3. Herstellung von Kontrollen

  1. Übertragen Sie die folgenden in getrennte und in geeigneter Weise 1,5 - ml - Röhrchen beschriftet:
    1. Add 500 ul frischem IMDM, enthaltend erneut suspendiert DiO-markierte K562-Zellen in den "Double Positive" bezeichnet 1,5 ml-Röhrchen.
    2. In 500 ml frisches IMDM, enthaltend erneut suspendiert DiO-markierte K562-Zellen in den "DiO nur" etikettiert 1,5 ml-Röhrchen.
    3. In 500 ul frischem IMDM enthält, erneut suspendiert unmarkierten K562-Zellen in den "Propidiumiodid (PI) nur" etikettiert 1,5 ml-Röhrchen.
  2. Der doppelte Positive und PI nur Röhrchen in einem 55 ° C Wasserbad für 5 min.
  3. Nach dem 5 Minuten verstrichen ist, entfernen Sie Rohre und wischen Sie mit 70% Ethanol nach unten.
  4. In 10 l PI an das Doppel Positive und PI nur 1,5 ml-Röhrchen.
  5. Platzieren alle drei K562 Zielzelle steuert in dem Inkubator bei 37 ° C für 30 min.
  6. Nach der 30 min Inkubation Ablauf Zentrifuge alle Steuerelemente Zielzelle K562 drei für 2 min bei 163 x g.
  7. Entfernen Sie vorsichtig Überstand ohne das Zellpellet zu stören.
  8. Resuspendieren jede Steuerung mit 20 & mgr; l frischem IMDM Zellkulturmedien, und lassen Sie in der 37 ° C - Inkubator mit 5% CO 2 für mindestens30 min für eine optimale DiO Signal.
    HINWEIS: Die Kontrollen sind nun bereit, cytometer durch die Abbildungsfluss ausgeführt werden.

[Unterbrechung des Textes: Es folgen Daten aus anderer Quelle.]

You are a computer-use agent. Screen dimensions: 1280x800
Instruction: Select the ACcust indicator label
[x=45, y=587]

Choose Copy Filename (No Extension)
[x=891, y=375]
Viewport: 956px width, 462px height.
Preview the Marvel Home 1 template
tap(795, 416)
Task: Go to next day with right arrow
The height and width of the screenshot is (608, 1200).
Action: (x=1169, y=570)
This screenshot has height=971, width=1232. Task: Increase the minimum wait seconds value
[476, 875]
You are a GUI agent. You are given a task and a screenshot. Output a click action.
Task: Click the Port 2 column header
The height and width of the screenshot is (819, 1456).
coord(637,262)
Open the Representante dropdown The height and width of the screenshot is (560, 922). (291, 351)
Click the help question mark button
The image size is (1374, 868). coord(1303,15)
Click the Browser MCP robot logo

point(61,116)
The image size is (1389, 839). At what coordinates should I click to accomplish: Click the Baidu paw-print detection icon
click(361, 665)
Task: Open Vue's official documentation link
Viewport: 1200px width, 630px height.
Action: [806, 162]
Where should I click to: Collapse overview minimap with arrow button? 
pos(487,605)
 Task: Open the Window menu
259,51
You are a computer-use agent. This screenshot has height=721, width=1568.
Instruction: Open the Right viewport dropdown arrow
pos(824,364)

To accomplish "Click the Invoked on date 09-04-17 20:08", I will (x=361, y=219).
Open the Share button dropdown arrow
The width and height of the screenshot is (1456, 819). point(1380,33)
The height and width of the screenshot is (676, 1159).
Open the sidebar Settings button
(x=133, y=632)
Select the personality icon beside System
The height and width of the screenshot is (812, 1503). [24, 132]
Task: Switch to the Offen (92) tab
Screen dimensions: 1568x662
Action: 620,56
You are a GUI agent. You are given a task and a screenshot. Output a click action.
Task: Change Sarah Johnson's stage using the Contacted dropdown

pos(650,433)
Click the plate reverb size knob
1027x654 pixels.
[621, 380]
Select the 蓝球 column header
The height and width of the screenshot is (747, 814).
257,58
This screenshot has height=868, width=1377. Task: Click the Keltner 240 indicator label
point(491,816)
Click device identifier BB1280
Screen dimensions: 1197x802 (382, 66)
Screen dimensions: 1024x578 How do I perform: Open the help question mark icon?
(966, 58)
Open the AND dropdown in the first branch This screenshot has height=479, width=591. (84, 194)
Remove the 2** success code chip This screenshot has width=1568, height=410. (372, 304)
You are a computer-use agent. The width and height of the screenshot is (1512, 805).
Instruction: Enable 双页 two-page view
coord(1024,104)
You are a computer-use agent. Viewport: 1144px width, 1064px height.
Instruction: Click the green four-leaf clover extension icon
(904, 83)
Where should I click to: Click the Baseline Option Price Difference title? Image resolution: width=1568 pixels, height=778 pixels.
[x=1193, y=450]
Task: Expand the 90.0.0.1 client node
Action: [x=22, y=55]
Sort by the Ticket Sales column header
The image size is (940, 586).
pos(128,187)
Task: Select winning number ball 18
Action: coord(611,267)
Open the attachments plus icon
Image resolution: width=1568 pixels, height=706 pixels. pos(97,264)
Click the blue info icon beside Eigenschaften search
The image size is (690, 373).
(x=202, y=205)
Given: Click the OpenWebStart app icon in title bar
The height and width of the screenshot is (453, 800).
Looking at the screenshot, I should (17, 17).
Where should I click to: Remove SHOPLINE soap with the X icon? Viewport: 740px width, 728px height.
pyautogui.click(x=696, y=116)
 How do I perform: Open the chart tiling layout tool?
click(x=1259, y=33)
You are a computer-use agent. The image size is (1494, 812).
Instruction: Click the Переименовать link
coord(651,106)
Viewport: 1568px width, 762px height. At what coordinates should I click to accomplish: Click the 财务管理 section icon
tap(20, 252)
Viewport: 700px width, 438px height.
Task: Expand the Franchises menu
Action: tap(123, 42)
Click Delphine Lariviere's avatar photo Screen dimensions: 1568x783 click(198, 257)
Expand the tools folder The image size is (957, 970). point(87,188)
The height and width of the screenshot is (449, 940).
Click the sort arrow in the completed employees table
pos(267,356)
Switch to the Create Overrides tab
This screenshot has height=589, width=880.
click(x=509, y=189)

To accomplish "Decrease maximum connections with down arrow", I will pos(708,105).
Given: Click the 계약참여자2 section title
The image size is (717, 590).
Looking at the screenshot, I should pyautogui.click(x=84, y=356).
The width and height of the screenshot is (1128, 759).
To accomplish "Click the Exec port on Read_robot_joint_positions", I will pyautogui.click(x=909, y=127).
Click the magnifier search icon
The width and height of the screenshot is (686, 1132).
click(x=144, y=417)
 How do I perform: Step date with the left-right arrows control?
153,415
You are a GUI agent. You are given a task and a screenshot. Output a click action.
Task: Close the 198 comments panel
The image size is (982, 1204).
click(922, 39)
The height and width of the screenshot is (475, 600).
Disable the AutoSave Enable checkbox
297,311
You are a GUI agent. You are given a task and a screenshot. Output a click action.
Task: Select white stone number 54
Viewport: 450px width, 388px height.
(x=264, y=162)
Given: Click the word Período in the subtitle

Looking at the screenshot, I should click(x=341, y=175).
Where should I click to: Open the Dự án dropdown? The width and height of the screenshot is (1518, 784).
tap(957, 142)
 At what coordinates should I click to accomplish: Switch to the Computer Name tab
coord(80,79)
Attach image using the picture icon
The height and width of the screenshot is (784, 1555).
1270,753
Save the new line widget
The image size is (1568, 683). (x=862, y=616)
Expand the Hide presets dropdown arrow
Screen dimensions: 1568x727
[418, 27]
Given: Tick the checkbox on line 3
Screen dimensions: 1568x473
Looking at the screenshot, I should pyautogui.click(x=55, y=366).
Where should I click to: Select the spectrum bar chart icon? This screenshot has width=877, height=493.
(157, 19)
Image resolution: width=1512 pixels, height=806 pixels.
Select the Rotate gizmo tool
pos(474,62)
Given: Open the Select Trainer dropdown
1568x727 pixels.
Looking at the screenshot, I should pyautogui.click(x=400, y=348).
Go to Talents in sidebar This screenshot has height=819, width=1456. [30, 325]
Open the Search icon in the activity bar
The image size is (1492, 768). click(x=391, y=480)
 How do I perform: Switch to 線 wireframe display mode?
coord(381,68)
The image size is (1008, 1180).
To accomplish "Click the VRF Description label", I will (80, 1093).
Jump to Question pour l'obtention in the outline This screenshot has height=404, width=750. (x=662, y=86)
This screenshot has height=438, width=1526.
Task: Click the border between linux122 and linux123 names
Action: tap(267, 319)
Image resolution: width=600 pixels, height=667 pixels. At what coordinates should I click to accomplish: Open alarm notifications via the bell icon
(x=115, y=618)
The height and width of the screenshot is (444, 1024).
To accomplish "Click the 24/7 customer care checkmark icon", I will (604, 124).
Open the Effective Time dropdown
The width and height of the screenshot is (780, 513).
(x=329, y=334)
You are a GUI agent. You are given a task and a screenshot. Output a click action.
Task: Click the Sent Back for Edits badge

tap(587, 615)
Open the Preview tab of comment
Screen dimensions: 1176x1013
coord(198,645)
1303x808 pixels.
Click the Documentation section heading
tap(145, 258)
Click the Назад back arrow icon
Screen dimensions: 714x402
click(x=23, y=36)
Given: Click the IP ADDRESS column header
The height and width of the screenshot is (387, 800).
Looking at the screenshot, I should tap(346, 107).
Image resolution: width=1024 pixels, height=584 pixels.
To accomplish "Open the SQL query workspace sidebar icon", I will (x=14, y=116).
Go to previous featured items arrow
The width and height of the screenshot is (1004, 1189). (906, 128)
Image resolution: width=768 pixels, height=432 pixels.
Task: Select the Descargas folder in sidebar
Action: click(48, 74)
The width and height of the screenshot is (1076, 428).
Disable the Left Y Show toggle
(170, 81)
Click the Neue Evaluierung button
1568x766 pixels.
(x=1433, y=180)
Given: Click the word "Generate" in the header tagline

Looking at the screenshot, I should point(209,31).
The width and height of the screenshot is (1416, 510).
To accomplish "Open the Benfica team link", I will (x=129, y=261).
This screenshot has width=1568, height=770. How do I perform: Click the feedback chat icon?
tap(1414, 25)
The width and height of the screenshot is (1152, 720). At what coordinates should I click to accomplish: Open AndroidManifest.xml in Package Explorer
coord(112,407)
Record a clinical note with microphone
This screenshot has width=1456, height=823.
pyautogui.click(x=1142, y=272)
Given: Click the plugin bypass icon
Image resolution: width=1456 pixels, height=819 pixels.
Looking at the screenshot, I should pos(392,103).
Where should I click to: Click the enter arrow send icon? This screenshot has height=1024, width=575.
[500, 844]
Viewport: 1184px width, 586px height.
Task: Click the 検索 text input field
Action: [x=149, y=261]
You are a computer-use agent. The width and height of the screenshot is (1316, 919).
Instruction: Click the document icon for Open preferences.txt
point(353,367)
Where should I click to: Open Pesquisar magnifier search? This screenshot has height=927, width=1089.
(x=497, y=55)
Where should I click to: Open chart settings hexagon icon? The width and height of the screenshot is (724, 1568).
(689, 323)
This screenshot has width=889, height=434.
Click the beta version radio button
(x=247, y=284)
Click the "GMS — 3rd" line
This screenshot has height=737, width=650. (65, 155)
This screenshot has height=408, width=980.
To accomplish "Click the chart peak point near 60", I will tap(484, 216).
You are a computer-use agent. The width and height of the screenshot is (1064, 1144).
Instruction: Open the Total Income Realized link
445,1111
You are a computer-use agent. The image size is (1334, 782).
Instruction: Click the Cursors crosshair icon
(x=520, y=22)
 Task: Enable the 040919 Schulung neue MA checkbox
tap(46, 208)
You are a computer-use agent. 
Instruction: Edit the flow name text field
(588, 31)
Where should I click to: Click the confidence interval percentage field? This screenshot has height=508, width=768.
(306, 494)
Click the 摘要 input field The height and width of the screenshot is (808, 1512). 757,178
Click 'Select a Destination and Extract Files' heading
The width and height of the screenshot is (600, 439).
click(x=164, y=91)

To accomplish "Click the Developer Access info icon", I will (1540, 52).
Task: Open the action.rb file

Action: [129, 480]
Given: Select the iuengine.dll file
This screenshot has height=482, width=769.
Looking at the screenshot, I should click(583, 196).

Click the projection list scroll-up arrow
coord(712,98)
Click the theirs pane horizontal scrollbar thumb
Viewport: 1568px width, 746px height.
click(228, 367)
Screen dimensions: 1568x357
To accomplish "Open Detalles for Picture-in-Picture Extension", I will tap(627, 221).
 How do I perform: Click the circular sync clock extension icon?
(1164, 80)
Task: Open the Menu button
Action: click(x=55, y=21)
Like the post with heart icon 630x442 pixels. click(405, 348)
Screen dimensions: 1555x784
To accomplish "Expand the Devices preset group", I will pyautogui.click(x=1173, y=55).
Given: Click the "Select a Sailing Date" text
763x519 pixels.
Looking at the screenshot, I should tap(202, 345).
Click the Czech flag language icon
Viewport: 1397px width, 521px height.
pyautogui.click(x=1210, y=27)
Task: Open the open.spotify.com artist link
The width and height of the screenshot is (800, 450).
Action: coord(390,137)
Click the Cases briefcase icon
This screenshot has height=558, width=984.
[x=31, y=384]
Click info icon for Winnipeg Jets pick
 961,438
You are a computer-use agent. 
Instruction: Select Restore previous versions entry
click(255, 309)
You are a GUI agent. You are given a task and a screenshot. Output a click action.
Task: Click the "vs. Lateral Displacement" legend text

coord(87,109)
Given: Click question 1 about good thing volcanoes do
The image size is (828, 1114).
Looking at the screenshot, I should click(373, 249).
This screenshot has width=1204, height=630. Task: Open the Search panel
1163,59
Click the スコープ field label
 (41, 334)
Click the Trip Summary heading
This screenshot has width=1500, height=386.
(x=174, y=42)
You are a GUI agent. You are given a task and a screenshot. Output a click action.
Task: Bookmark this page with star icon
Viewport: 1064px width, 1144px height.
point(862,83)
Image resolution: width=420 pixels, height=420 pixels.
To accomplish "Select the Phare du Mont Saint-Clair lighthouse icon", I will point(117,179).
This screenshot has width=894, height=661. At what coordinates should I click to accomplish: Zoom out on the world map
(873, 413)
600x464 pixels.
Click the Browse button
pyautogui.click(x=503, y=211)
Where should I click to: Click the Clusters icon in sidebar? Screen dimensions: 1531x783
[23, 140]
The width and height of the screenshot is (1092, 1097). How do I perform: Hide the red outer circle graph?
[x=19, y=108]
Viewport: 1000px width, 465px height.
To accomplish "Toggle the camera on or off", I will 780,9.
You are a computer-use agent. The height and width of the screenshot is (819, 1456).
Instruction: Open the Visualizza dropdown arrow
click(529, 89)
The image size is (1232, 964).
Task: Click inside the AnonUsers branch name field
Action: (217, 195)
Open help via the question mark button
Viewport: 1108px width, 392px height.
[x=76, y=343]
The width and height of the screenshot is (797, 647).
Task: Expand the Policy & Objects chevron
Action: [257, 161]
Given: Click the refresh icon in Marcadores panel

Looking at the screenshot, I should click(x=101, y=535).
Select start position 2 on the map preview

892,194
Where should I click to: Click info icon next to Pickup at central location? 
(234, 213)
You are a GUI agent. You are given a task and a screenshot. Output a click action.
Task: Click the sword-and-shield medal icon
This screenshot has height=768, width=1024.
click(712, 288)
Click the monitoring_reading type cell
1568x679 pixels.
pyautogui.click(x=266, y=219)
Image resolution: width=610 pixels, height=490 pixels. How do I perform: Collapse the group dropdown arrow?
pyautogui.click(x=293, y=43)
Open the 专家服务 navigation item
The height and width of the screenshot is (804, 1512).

4. NK-Zellen Automatisierte Trennung

  1. Schalten Sie Zellseparator und lassen Sie den Start-up-Zyklus zu beenden.
  2. Stellen Sie sicher, dass alle Flüssigkeit Flaschen Illuminationen sind grün und dass die Abfallflasche ist leer.
  3. Besorgen Sie sich eine Raumtemperatur 15 ml-Röhrchen-Rack.
    HINWEIS: Die Auswahl basiert auf Probenvolumina. Zum Beispiel für ein Volumen von weniger als 3 ml verwenden, um ein 15 ml Röhrchen Zahnstangen- und für ein Volumen von mehr als 3 mL verwenden, um eine 50 ml-Röhrchen Rack.
  4. Label-Probenröhrchen entsprechend (Wiederholung pro Probe / Teilnehmer): Teilnehmer 1 Vollblut-Probe; Teilnehmer 1 Negativ-Fraktion; Teilnehmer 1 Positive Fraktion.
  5. Pipette vorsichtig 1,5 ml Vollblut aus Schritt 1.2 in "Vollblut-Probe" 15 ml-Röhrchen.
  6. Legen Sie entsprechend markierten 15 ml "Vollblut-Probe" Röhrchen aus Schritt 4.5 und markierte 15 ml "Negative Fraktion" und"Positive Fraktion" Rohre aus Schritt 4.4 in der Rohrgestell. Verwenden Sie thefollowing Probenrack Set-up: Reihe (R1) A: Vollblut-Probe, Reihe (R2) B: Negativ, unmarkierten Fraktion, Reihe (R4) C: Positiv, magnetisch markierten Fraktion.
  7. Legen Sie die Separator-Rack auf den Minisampler für autolabeling.
  8. Wählen Sie "Reagenz" auf dem Menü und markieren Sie die Position, wo das Fläschchen wird in dem Separator Rack platziert werden.
  9. Wählen Sie "Read-Reagenz", um den 2D-Code-Leser zu aktivieren.
  10. Legen Sie das entsprechende Reagenzabfüllung vor dem 2D-Code-Leser zwischen 0,5-2,5 cm von dem Codeleser Abdeckung.
    HINWEIS: Zum Beispiel ist die erforderliche Reagenz für NK Zelltrennung CD56.
  11. Halten Reagenzabfüllung in einem Winkel vor 2D-Code-Leser für die optimale Lese.
  12. Legen Sie die Reagenzabfüllung in die richtige Trennzeichen Rackposition.
  13. Markieren Sie die gewünschten Positionen unter der Trennung Registerkarte auf dem Bildschirm.
  14. Aus dem Labeling Untermenü zuweisen ein Autolabeling Programm.
  15. die Zellseparation Reagenz CD56 MicroBeads Weisen Positionen Rack 1, 2, 3 und 4.
  16. Wählen Sie den "posselwb" Trennung Programm.
  17. Wählen Sie den "spülen" Waschprogramm.
  18. Legen Sie ein Probenvolumen von 1.500 & mgr; l in der "Lautstärke" Untermenü mit der Zifferntastatur.
  19. Wählen Sie die "Enter" auf der Tastatur.
  20. Wählen Sie "Ausführen", um die Zelltrennung starten.
  21. Wählen Sie "OK", um zu bestätigen, dass genügend Puffer für die Bearbeitung aller Proben zur Verfügung steht.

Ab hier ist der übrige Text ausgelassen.